■ TASK REQUIREMENTS
How many lines in the data below include the word "chip"? Respond with the number, nothing more.

■ EXERCISE DATA
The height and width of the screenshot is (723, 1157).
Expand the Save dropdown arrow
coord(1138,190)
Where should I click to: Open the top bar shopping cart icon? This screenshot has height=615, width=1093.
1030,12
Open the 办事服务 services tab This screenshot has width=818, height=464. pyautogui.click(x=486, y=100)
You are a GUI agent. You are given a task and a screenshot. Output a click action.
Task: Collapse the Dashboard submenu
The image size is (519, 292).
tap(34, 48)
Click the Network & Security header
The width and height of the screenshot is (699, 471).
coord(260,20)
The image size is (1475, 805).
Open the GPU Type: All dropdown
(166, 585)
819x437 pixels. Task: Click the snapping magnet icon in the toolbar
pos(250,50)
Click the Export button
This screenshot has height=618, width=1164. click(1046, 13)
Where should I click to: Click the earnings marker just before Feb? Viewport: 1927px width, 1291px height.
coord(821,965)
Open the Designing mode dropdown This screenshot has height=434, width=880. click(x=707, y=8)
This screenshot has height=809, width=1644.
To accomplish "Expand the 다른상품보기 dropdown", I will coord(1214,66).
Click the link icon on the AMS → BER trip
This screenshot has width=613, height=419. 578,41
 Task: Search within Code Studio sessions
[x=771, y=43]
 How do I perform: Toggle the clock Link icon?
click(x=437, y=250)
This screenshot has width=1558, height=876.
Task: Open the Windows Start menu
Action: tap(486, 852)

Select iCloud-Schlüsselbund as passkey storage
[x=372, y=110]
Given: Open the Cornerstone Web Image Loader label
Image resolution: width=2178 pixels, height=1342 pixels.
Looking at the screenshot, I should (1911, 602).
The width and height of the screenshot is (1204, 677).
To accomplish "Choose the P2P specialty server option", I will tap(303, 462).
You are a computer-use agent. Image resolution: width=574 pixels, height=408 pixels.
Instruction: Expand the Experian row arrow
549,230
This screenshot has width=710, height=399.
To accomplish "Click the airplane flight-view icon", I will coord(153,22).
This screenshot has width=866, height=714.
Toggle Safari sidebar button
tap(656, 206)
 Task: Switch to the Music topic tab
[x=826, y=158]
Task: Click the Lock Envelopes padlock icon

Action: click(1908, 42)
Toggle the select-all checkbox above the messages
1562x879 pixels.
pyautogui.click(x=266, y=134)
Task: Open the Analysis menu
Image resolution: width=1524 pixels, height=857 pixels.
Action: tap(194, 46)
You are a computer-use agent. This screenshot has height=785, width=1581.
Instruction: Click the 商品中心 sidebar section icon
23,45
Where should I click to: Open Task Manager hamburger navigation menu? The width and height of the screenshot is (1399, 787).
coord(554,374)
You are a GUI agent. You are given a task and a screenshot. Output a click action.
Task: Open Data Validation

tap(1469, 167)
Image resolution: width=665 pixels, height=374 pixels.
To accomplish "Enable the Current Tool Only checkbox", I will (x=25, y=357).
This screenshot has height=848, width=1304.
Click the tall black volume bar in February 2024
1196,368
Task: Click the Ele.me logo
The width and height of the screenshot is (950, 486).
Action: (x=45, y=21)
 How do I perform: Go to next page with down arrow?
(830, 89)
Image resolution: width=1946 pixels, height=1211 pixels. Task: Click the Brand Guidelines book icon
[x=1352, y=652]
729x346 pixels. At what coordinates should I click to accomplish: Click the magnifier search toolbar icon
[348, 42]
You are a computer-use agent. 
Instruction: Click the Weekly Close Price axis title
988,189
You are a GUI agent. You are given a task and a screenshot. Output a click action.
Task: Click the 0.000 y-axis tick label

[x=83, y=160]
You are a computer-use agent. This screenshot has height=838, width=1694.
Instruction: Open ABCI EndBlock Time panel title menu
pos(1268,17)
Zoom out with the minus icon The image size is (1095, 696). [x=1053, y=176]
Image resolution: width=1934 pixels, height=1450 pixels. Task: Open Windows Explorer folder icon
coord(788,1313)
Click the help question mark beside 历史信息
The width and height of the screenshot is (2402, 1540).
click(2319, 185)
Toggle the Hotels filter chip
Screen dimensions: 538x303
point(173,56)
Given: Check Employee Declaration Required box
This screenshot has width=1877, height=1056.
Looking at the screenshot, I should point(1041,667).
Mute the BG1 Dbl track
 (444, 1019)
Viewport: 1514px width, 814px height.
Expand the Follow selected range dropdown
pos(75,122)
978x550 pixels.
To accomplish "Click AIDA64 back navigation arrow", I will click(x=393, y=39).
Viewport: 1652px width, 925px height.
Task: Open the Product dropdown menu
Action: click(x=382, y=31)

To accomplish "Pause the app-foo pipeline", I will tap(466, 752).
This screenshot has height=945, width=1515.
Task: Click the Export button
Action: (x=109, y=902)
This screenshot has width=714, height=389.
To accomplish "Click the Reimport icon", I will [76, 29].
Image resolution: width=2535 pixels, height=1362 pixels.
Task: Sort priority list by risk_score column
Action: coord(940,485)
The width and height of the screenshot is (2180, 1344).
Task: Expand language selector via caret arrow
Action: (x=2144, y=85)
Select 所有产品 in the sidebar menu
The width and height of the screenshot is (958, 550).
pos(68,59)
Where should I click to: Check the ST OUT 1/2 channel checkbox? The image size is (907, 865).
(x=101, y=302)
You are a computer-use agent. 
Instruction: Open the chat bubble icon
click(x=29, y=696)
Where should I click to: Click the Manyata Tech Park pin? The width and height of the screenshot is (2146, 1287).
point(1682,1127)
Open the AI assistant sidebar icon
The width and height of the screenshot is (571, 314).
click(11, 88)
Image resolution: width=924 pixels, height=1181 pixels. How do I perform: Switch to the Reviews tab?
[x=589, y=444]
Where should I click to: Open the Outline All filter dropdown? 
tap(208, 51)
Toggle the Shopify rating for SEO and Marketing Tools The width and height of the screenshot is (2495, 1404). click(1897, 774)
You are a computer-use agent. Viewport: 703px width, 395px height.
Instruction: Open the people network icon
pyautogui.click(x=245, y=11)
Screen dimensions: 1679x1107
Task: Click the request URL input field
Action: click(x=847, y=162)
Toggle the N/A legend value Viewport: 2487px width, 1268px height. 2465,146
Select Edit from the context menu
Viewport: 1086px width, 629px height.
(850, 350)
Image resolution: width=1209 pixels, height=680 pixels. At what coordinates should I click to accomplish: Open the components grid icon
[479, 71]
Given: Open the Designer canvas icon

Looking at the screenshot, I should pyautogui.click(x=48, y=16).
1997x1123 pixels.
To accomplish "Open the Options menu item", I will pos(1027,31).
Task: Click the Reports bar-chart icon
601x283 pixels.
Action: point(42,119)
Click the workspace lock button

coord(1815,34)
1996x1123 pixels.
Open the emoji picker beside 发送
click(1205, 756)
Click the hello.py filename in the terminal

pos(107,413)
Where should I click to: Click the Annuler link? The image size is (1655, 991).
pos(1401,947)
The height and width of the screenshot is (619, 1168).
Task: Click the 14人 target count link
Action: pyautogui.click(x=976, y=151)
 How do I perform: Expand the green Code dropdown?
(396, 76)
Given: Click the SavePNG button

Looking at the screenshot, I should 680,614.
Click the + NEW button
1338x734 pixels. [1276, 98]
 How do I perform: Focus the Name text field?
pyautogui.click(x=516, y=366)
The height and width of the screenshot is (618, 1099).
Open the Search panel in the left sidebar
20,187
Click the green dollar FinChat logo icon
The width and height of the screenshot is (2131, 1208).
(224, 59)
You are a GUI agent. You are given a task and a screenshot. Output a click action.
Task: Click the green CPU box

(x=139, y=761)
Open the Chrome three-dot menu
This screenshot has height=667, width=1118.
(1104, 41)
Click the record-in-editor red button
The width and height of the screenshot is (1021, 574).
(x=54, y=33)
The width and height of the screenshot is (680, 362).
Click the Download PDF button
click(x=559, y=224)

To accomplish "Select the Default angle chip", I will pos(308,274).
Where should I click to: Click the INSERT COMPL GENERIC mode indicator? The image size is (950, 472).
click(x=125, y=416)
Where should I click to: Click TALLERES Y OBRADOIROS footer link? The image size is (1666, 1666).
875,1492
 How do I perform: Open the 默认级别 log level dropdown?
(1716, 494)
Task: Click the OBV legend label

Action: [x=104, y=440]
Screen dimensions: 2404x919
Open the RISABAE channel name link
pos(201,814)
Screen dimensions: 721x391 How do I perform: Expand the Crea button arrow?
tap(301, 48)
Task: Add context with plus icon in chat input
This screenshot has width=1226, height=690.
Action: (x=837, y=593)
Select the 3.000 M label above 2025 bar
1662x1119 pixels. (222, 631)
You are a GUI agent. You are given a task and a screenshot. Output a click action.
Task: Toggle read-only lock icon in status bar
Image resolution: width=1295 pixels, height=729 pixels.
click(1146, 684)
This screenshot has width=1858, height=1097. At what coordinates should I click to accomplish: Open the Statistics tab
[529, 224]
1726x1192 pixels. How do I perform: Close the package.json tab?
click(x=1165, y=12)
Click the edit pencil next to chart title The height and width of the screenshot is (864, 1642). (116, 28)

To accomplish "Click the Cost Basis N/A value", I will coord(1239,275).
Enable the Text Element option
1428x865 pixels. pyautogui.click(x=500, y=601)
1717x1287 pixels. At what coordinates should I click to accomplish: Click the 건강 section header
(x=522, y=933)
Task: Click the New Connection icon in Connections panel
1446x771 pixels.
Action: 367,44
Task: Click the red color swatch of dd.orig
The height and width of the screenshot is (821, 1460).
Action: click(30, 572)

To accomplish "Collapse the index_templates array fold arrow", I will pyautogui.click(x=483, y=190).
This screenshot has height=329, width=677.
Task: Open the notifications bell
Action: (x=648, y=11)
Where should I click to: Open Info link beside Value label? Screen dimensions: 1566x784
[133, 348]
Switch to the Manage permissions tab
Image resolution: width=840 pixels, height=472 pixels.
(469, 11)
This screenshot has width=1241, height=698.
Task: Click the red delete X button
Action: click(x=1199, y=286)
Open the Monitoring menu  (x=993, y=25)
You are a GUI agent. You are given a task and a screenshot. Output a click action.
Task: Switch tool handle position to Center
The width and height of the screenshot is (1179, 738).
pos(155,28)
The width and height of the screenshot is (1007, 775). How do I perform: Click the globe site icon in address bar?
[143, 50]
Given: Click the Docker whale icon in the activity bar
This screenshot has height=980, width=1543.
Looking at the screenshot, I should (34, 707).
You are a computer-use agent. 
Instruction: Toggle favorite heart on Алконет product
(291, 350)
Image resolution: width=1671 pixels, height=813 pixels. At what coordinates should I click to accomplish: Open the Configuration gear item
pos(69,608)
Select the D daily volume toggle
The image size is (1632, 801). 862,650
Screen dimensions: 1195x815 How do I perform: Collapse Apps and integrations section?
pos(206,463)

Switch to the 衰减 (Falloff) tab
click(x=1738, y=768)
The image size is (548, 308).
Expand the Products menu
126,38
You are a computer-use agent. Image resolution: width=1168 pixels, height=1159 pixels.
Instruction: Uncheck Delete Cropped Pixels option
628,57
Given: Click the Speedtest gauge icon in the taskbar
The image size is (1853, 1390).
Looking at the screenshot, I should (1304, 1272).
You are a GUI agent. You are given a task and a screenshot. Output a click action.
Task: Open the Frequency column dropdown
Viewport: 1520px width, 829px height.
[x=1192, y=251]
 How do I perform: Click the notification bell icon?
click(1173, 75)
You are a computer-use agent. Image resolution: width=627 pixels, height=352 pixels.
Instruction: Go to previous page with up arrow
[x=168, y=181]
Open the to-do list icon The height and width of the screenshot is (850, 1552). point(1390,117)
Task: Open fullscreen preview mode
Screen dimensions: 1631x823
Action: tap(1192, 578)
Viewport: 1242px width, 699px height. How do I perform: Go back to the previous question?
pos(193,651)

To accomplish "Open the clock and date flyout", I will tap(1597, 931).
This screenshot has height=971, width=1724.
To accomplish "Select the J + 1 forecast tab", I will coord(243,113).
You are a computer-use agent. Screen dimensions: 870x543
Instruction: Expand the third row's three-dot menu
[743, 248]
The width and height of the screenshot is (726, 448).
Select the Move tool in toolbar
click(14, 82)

■ EXERCISE RESULT
2